It’s a serious problem for both the bees and our native wildlife and poses a significant ecological risk, and it’s an issue that calls for an effective solution. According to the experts, the answer is to cut these trees down. The African tulip tree is already considered a category 3 restricted invasive plant under the Biosecurity Act 2014.
“They are an invasive pest … So even without the bee deaths it would be good to get rid of them,” Courtney Irish, an entomologist and PhD candidate from the University of Queensland told news.com.au.
African tulip trees are native to tropical Africa. In Australia, they’re considered a serious environmental weed for the fact they typically form dense stands in gullies and near streams and crowd out native vegetation. The Queensland Department of Agriculture and Fisheries (DAF) says the fallen flowers are also a slipping hazard on footpaths, and are “extremely harmful” to native bees, as we now know.
“Removal of African tulip trees is highly recommended, particularly when they are in close proximity to natural areas,” the DAF says.
Following the tree removal, experts recommend planting a flowering, native tree in its place. Importantly, forgoing harsh pesticides will go a long way in supporting bee colonies.
“The suburbs are a great place for bees, and that’s where backyard gardeners are important, in terms of their use of pesticides and that sort of stuff,” Amateur Beekeepers Association’s Nathan Organ told the ABC’s podcast The Signal recently.

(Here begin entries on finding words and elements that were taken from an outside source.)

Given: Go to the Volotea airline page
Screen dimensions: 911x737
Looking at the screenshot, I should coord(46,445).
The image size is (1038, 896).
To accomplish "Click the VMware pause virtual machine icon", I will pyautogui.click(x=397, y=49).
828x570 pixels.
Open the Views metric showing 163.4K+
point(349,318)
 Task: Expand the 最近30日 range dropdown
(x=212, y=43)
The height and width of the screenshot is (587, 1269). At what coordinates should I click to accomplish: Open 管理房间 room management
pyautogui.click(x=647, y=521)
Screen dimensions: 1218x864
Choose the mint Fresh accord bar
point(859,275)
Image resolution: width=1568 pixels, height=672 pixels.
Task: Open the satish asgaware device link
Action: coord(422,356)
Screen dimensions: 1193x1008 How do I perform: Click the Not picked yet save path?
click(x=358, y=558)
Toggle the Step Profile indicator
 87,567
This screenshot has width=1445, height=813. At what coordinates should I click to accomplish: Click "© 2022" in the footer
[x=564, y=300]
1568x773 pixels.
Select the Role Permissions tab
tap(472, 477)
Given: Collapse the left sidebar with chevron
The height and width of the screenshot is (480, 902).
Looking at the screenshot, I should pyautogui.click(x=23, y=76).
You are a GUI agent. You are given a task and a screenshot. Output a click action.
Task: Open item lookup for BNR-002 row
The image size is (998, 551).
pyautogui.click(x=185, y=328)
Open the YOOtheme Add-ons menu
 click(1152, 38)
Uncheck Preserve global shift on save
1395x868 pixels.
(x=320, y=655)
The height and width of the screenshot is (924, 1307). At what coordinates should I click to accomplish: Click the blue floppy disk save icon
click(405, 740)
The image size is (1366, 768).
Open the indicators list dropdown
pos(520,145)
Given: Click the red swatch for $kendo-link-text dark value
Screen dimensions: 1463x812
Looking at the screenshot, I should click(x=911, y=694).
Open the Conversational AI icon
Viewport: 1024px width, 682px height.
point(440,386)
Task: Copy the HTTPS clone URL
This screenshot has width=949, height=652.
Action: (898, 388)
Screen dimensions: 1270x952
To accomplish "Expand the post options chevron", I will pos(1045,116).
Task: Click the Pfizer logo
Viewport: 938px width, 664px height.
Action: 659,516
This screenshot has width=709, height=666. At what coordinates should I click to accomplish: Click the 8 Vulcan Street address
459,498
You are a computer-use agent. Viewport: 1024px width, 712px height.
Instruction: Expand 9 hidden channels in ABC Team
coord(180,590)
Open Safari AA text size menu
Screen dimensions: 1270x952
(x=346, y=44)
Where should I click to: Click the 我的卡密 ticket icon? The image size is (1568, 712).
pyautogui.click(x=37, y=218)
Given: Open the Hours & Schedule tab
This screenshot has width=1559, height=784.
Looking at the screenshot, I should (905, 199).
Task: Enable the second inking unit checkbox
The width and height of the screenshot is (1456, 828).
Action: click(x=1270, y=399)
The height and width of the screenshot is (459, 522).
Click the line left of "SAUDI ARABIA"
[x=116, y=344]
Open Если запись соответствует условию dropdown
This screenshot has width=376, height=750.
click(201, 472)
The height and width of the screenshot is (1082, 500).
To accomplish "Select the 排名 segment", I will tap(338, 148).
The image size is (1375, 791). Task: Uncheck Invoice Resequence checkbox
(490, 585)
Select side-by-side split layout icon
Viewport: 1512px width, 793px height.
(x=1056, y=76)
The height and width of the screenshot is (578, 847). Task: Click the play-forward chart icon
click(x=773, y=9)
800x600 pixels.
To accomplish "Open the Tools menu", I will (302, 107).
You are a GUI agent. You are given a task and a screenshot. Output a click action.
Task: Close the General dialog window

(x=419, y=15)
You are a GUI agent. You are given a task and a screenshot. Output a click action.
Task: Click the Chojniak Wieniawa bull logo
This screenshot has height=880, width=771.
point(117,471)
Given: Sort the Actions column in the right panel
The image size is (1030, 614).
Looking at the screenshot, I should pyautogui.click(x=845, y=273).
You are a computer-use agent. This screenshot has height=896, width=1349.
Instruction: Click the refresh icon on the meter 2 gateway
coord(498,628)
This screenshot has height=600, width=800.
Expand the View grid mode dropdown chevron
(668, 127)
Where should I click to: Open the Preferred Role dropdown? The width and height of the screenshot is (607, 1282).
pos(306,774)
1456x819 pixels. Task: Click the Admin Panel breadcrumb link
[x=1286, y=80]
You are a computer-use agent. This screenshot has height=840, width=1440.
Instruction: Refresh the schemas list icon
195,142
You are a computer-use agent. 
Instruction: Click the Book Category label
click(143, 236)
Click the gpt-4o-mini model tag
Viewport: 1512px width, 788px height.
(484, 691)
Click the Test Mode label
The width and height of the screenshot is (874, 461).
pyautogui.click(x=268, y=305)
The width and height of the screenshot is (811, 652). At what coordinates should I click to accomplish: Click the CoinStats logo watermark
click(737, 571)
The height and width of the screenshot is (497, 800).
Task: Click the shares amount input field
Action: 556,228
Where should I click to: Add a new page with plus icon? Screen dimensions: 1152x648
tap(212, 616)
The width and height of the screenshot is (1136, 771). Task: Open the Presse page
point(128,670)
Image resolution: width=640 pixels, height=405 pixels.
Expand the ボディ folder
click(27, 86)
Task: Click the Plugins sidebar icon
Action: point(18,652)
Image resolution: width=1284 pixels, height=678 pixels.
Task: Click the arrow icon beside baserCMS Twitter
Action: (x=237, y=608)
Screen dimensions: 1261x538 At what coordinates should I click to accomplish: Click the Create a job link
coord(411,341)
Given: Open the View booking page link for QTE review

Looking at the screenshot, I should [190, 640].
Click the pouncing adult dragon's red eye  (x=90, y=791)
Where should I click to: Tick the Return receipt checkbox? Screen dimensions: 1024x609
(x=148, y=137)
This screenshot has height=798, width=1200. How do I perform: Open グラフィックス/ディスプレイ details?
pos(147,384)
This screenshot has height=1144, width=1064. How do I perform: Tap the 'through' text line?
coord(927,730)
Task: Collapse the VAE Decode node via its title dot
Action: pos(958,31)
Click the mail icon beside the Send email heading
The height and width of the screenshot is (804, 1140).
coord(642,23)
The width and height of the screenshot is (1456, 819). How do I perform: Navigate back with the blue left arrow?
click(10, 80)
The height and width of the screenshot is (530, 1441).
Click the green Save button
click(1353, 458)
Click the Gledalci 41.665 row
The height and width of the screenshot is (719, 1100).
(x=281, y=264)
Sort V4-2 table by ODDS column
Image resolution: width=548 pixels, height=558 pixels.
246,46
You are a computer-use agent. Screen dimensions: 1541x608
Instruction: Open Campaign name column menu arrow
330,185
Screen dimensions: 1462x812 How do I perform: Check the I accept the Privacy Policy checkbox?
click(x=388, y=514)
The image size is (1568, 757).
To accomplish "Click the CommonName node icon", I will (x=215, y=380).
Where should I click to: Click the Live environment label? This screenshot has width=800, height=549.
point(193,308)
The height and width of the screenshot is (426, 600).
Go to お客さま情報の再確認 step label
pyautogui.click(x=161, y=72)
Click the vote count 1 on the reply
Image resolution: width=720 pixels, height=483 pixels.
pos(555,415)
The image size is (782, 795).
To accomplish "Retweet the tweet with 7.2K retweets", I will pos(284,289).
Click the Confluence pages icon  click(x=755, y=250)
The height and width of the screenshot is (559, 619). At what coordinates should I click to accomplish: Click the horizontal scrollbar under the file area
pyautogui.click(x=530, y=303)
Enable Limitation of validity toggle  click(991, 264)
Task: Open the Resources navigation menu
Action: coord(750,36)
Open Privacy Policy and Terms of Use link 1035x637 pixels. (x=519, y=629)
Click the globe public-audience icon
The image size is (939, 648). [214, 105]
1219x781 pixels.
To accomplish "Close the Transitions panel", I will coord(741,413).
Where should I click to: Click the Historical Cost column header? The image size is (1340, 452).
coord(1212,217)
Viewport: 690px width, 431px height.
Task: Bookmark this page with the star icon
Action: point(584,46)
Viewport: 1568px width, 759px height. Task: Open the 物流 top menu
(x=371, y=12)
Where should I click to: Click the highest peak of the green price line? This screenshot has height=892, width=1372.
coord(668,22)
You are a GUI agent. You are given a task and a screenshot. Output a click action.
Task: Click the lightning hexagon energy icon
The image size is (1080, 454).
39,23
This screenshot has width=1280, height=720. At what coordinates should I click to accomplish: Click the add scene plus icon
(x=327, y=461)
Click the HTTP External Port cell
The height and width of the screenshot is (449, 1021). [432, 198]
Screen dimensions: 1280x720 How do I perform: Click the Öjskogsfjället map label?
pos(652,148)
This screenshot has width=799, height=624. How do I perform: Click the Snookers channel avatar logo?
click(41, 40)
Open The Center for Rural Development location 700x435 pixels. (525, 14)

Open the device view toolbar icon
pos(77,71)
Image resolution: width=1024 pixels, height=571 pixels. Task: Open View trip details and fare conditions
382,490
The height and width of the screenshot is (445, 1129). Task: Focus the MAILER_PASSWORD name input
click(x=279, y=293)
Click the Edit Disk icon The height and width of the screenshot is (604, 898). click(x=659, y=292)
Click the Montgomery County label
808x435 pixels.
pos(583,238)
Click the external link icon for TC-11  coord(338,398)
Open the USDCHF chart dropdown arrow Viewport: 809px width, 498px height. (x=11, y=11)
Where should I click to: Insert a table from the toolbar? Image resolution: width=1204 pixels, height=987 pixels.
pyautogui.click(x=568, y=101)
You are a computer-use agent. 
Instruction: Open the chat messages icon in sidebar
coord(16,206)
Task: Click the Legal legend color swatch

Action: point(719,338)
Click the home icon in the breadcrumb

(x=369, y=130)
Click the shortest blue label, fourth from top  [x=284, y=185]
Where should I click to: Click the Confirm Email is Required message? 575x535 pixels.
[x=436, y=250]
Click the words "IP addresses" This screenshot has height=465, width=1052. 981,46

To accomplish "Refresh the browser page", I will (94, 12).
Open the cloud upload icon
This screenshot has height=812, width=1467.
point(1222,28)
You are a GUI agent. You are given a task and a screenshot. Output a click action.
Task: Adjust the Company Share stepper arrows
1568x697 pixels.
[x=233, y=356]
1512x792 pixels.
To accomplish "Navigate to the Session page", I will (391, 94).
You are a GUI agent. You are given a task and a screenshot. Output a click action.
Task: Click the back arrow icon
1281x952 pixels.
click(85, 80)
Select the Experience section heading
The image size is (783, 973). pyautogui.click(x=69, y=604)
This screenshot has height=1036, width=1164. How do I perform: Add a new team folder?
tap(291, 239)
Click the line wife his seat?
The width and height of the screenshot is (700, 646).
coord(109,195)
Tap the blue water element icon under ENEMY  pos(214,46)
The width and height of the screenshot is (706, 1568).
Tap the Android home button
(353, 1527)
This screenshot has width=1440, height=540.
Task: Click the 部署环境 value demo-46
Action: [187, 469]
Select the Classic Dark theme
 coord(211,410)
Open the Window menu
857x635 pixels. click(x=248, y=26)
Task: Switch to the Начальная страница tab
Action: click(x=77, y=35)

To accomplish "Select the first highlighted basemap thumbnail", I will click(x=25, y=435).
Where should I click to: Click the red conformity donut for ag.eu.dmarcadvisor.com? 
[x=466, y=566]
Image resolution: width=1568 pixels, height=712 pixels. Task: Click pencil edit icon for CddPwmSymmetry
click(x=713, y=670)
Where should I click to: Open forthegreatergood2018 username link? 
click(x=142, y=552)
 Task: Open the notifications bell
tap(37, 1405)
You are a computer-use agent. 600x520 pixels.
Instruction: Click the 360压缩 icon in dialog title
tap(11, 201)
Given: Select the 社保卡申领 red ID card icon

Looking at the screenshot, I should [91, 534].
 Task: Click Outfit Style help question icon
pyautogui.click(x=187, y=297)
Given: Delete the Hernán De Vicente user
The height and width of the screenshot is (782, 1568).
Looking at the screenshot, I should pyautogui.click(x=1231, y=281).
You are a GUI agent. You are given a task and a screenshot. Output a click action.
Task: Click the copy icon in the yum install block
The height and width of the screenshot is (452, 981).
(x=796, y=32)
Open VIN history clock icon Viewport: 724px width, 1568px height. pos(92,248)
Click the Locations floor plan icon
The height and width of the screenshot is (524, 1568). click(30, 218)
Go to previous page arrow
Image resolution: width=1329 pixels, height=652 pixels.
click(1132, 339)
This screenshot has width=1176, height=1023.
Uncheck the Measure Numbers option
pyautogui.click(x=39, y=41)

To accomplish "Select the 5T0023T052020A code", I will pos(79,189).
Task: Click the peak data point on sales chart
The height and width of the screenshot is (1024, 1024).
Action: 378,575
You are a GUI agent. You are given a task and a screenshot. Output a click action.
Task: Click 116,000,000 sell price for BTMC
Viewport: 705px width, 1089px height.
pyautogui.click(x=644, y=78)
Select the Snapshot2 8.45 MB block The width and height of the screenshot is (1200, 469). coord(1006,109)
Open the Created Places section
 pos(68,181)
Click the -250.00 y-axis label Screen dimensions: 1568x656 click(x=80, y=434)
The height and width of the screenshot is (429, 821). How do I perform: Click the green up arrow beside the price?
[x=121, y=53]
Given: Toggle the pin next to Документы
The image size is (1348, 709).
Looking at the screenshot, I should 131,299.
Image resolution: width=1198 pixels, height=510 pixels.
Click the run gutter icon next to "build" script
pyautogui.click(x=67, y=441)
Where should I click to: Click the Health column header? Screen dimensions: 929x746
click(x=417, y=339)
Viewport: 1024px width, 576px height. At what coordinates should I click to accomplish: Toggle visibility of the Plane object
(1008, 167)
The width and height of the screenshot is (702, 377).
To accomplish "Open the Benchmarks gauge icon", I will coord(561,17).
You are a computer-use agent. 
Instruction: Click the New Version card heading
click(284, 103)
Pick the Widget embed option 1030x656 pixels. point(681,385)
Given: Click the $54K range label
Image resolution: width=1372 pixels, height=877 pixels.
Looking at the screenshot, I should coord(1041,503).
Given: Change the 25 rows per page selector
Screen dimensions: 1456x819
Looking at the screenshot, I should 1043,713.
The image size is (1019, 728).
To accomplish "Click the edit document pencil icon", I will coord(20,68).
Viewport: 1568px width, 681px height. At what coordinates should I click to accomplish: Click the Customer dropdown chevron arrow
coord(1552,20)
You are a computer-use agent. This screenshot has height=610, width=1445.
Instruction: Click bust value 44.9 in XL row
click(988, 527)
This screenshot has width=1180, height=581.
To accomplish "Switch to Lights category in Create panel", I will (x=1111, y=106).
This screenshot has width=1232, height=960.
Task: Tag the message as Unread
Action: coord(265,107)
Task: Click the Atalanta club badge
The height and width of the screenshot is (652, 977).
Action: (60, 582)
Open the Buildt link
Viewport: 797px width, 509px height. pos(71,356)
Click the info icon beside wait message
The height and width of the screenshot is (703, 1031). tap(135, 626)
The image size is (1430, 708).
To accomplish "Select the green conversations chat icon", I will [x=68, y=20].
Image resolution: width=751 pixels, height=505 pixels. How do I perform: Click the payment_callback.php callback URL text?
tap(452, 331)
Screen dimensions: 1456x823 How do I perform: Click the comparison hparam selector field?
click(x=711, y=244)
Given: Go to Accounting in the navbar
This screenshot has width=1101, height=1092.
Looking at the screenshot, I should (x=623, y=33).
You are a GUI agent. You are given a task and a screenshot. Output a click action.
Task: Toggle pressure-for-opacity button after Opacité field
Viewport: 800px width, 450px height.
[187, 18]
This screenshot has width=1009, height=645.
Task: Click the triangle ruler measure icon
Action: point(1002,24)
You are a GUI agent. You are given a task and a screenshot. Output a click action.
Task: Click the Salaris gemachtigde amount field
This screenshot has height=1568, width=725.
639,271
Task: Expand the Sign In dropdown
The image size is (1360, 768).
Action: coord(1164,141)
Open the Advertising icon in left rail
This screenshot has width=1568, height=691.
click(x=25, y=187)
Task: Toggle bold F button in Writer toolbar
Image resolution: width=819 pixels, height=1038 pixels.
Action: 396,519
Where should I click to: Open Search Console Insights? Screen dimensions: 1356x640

“If our urban gardens are pesticide-free, then our urban honey will have fewer pesticides in it, and the bees will benefit.”
Though small, bees play an integral role in the wider ecosystem and without them, it’s predicted humans would have only four years left on Earth.
More than 336,000 types of plants are pollinated by bees, while bees contribute to 75% of our food crops through pollination.
“We need to make some very serious changes in the next five or six years, because we can’t lose these bees,” Organ says.